::: RECORDS SUPPLIED :::
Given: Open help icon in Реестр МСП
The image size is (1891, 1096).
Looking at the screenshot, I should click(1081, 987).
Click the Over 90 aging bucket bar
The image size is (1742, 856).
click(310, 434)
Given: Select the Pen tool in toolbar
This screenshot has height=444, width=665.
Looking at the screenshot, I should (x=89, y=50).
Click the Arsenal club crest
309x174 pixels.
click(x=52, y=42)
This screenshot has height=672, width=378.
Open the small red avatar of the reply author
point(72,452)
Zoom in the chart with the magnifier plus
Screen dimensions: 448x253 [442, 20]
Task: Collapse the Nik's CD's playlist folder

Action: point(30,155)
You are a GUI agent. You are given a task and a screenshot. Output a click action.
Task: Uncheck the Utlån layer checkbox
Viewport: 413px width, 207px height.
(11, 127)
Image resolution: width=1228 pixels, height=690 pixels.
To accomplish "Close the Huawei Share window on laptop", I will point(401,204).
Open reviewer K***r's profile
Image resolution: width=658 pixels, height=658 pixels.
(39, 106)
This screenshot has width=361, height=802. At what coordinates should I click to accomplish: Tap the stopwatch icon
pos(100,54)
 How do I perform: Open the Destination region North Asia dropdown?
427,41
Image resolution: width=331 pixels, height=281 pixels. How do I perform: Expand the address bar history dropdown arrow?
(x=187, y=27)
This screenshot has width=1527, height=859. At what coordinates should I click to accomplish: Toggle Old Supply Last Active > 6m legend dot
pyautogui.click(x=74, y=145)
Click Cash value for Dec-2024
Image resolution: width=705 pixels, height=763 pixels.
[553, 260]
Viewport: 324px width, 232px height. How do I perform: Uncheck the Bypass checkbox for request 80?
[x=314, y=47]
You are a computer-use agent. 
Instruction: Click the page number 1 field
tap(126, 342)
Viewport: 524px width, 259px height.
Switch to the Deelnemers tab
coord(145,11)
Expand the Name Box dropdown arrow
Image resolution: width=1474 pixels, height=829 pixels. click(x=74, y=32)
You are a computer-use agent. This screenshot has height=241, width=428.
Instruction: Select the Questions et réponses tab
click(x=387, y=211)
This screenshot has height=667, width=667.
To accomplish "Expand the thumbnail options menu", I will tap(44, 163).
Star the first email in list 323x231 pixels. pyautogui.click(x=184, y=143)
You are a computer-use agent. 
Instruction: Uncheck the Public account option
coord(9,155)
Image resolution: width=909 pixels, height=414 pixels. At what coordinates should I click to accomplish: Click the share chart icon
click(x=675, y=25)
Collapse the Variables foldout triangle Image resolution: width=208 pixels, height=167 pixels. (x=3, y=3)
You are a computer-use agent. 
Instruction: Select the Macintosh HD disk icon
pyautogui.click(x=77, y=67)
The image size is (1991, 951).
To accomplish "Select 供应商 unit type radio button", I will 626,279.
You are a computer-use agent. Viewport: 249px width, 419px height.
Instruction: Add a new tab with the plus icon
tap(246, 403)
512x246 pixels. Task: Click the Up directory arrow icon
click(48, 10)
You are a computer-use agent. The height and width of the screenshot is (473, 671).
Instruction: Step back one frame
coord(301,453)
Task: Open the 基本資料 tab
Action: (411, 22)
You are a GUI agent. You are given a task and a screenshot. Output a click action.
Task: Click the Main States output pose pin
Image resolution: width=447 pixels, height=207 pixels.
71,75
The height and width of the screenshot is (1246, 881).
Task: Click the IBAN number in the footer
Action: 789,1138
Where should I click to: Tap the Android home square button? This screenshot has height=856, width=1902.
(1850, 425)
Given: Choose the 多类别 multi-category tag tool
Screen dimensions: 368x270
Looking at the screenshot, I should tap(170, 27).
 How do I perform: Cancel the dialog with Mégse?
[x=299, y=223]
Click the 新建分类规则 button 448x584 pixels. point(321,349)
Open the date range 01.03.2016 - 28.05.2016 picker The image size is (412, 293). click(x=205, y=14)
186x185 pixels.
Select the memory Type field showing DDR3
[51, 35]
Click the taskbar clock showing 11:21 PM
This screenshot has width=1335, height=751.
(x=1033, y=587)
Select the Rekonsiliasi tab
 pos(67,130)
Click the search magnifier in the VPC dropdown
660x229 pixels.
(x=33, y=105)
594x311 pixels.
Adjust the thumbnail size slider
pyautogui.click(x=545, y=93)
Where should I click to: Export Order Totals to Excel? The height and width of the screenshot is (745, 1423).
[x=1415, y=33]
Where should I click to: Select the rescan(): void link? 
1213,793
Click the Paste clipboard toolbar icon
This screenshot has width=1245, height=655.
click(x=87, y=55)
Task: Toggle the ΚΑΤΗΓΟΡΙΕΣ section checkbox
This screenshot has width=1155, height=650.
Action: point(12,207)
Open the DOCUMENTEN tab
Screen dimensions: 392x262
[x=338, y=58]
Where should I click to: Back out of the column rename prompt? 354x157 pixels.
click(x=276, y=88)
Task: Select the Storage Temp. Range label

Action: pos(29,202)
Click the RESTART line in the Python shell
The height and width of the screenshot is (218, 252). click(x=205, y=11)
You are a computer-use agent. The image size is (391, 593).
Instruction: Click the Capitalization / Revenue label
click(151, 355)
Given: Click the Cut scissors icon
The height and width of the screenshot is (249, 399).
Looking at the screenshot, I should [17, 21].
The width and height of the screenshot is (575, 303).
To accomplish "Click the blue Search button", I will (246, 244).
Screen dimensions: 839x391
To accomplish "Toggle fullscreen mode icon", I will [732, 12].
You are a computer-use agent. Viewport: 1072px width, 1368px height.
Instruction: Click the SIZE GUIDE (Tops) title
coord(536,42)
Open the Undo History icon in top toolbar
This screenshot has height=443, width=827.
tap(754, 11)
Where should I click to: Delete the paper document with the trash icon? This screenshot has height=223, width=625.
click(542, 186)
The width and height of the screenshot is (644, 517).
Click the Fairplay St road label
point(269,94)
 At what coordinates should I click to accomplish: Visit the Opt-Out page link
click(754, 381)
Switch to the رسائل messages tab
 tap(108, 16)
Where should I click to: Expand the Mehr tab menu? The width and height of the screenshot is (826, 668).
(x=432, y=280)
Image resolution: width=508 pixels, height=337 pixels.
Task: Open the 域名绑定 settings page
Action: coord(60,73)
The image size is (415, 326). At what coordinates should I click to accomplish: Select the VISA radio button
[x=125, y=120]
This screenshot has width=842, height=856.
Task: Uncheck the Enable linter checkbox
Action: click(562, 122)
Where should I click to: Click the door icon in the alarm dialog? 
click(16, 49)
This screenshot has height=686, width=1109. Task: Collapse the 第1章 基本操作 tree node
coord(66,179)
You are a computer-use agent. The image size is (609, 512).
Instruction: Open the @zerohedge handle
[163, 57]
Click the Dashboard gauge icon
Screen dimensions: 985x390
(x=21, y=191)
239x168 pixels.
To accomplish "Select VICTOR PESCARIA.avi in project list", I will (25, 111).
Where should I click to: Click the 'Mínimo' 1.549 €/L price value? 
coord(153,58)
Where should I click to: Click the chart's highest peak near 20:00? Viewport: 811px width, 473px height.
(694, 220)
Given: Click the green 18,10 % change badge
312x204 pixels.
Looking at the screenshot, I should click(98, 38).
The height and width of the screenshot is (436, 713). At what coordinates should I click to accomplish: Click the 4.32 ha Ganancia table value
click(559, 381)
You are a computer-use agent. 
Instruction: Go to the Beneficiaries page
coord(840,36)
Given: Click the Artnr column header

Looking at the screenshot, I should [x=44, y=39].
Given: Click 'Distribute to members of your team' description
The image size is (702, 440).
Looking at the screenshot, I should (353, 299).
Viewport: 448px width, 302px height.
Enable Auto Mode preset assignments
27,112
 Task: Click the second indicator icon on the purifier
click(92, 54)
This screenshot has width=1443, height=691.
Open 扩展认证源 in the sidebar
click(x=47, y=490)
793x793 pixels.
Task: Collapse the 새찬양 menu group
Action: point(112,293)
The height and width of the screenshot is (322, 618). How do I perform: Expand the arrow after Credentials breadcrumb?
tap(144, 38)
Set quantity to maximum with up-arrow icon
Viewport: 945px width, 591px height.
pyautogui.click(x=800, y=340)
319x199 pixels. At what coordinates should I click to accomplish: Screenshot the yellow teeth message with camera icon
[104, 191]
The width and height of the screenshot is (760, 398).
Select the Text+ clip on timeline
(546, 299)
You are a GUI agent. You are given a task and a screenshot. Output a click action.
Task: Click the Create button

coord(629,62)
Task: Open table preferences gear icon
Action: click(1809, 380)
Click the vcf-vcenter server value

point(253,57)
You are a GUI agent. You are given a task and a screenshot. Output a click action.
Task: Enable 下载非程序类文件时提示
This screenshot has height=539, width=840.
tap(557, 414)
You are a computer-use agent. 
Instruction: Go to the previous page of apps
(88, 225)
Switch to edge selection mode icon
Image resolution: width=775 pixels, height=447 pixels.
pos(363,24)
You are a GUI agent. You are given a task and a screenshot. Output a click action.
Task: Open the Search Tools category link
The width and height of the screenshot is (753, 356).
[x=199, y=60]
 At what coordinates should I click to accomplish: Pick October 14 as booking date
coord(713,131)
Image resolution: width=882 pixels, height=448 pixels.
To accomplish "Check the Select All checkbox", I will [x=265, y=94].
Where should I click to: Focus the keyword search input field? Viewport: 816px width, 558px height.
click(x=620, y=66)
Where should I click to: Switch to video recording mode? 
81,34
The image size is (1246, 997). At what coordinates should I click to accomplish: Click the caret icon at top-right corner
:::
### EXERCISE DIRECTIONS
Could you output exactly the lines from the one containing "Task: Open the Search Tools category link" to the end of the entries above, both included, and no others?

### RESPONSE
Task: Open the Search Tools category link
The width and height of the screenshot is (753, 356).
[x=199, y=60]
 At what coordinates should I click to accomplish: Pick October 14 as booking date
coord(713,131)
Image resolution: width=882 pixels, height=448 pixels.
To accomplish "Check the Select All checkbox", I will [x=265, y=94].
Where should I click to: Focus the keyword search input field? Viewport: 816px width, 558px height.
click(x=620, y=66)
Where should I click to: Switch to video recording mode? 
81,34
The image size is (1246, 997). At what coordinates should I click to accomplish: Click the caret icon at top-right corner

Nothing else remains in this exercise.